How does Nerdio Manager Support AAD Join in Existing Accounts?

How does Nerdio Manager Support AAD Join in Existing Accounts

Your accounts created in Nerdio Manager must have an Active Directory to join the session hosts. Nerdio Manager allows you to configure directory profiles (Azure AD, Active Directory, or Azure AD DS) for each of your host pools.

Before we proceed further, let us briefly understand each directory profile type. Traditionally, AVD requires both Active Directory (AD), as well as Active Directory Domain Services (AD DS). AD DS is available in the following formats:

  • Traditional AD DS from Windows server: The AD DS domain controllers can either be located on-premises and accessed over a site-to-site VPN or ExpressRoute. Or they can be VMs located within Azure itself, or both. All AVD needs is a network line-of-sight to a domain controller, to facilitate the VM domain join at deployment time and to perform user authentication.

  • Azure Active Directory Domain Services (AAD DS): This is a Microsoft-managed PaaS service to provide AD DS inside of Azure. Customers do not manage the virtual machines for this service. It was originally designed for cloud-only organizations. Since then, it has been updated to support trust relationships to existing on-premises AD DS.

Azure AD-joined VMs remove the need to have line-of-sight from the VM to an on-premises or virtualized Active Directory Domain Controller (DC) or to deploy Azure AD Domain services (Azure AD DS). In some cases, it can remove the need for a DC entirely, simplifying the deployment and management of the environment. This reduces your costs and complexity significantly. Azure AD-joined VMs can also be automatically enrolled in Intune for ease of management.

See Microsoft's MFA requirements for Azure AD joined VMs for more details.

Configure a Directory Profile that uses Azure AD

The first step in using the Azure AD feature is to configure a directory profile that uses Azure AD.

To configure a directory profile that uses Azure AD:

  1. At the Account level, navigate to Settings Integrations.

  2. In the Directory tile, select Add.

  3. Enter the following information:

    • Directory: From the drop-down list, select Azure Active Directory.

    • Enroll with Intune: Select this option to enroll with Intune.

  4. Once you have entered all the desired information, select OK.

    Azure Active Directory is now listed as an available directory profile.

Create a Host Pool with Azure AD

Once you have created a directory profile that uses Azure AD, you can use it to create a host pool.

To create a host pool that uses Azure AD:

  1. At the Account level, navigate to AVD > Host Pools.

  2. Select Add host pool.

  3. Enter the following information:

    • Directory: From the drop-down list, select Azure Active Directory.

    • FSLogix: From the drop-down list, select OFF.

      Note: The Azure AD-joined VMs feature does not currently support authentication to Azure Files, Azure NetApp Files, or File Server VMs to access FSLogix profiles. However, FSLogix Cloud Cache with Azure Storage Account access keys can be used for FSLogix.

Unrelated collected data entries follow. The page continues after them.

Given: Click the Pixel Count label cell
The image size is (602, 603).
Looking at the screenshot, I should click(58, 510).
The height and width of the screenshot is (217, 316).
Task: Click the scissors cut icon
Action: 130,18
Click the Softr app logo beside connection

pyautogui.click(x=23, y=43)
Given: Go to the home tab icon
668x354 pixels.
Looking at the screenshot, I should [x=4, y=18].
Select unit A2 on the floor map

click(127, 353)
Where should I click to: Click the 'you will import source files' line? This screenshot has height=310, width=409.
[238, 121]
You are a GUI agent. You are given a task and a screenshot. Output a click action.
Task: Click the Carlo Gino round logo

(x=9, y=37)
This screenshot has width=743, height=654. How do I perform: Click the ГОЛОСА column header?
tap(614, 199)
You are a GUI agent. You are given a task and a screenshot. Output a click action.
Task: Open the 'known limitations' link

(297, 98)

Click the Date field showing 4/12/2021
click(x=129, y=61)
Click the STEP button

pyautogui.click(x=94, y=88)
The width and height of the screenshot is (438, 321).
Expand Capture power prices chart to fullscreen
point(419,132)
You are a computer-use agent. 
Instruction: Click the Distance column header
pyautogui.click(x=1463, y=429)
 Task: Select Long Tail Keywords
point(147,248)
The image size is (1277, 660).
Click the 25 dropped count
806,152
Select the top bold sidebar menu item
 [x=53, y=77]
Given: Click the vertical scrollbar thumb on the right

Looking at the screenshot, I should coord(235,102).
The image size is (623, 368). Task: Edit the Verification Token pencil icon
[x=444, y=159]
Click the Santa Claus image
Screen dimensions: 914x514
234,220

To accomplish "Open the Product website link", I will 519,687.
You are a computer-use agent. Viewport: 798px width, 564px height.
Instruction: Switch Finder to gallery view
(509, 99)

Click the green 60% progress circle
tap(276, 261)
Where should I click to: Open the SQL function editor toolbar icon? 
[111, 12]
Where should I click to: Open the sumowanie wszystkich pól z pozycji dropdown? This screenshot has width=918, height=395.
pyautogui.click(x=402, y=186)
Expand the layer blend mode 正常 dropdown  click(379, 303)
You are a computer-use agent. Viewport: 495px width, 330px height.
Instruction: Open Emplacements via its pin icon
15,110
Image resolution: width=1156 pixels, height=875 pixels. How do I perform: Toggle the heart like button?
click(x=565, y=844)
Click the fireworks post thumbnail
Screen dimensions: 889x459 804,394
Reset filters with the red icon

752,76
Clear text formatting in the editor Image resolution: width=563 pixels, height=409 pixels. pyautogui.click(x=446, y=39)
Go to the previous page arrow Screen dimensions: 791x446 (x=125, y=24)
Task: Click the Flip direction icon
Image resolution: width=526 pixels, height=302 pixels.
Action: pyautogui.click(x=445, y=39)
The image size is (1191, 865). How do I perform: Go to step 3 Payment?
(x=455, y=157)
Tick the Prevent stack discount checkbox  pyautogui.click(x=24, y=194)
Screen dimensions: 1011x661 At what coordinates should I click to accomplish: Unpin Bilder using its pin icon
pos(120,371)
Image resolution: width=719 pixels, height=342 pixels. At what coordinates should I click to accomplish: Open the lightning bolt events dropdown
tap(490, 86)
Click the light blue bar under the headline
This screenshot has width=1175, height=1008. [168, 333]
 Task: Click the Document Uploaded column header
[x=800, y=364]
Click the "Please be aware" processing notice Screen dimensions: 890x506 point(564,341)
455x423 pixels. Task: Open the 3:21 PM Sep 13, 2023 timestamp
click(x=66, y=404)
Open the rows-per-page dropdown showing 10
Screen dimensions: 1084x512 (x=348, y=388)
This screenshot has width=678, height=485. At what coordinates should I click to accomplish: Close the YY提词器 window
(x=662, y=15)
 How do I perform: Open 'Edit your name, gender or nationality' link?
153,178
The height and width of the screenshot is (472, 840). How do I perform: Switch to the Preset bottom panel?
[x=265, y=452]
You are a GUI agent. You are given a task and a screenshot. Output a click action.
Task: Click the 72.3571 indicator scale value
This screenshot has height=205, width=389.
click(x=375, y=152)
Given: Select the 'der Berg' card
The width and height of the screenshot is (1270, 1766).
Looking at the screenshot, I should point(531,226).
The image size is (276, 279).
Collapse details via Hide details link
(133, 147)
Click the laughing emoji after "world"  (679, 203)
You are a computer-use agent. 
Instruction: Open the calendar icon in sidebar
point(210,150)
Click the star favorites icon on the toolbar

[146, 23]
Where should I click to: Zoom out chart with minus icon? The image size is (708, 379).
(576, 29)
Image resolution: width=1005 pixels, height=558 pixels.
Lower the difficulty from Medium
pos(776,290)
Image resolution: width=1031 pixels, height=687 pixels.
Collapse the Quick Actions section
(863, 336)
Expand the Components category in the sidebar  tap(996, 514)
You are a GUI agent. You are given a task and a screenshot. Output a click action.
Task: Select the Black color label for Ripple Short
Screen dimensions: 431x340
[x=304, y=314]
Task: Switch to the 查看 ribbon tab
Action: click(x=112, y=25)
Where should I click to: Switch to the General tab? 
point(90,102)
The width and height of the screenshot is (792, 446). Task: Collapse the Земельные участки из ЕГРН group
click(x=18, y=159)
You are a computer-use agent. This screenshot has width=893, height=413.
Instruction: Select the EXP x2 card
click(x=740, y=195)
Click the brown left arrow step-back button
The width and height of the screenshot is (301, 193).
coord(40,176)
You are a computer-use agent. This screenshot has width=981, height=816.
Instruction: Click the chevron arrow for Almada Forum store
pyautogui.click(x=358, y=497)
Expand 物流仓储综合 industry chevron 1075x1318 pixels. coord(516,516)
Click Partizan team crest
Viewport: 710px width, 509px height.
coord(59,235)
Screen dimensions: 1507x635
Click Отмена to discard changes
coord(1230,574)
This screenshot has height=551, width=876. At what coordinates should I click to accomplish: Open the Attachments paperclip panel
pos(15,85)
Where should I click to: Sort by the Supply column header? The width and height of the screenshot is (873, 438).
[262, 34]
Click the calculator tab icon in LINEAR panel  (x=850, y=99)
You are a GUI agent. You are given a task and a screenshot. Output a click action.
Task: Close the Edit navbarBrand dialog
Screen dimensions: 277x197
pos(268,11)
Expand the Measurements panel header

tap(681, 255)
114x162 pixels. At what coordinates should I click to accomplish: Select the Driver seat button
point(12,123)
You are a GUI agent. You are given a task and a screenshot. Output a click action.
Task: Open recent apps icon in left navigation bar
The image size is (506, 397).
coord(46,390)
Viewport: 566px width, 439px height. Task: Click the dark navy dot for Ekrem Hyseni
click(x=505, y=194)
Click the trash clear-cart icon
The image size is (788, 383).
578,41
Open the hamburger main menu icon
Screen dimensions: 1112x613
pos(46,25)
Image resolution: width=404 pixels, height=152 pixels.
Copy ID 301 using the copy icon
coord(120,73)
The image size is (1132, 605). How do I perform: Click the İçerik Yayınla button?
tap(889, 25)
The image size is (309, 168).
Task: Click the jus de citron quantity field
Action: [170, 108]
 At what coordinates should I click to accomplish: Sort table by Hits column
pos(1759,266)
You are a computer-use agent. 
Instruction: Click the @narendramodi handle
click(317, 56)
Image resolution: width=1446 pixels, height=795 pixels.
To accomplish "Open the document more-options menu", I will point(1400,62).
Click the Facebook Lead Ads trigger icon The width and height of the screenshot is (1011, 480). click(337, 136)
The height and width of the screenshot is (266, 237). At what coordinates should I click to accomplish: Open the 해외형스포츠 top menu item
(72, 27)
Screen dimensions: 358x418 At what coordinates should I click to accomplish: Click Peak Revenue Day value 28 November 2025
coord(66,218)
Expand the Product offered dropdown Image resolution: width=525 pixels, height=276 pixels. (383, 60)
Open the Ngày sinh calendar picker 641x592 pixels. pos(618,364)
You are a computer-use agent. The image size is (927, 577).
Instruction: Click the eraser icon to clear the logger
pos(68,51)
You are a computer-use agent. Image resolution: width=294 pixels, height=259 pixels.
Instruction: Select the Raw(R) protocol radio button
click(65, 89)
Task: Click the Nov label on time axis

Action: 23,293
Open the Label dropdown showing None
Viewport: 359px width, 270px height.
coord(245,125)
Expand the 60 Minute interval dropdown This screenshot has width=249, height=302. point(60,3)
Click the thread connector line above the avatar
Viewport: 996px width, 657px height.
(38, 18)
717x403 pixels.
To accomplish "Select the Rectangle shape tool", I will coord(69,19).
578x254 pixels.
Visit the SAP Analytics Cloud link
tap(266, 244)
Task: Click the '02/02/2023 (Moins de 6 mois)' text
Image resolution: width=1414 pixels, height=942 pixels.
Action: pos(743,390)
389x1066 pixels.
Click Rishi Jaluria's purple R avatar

      To enable Cloud Cache on the selected FSLogix configuration profile, navigate to Settings > Integrations FSLogix Profiles storage and select Use Cloud Cache in the profile's settings.

  4. See Create a Host Pool for the full details.

    Note: It is possible to have session hosts with different directories under the same host pool, therefore we display the directory type at the host level instead of pools level. To view the "Directory" type for each session host under the host pool, navigate to session hosts page as shown in the screen shot below. You can view the directory info in the session host's name. If the host is not Azure AD joined, then its name is displayed in <VM name>.<domain name> format. Otherwise, you will be able to see a label "(AADJ)" next to the host name.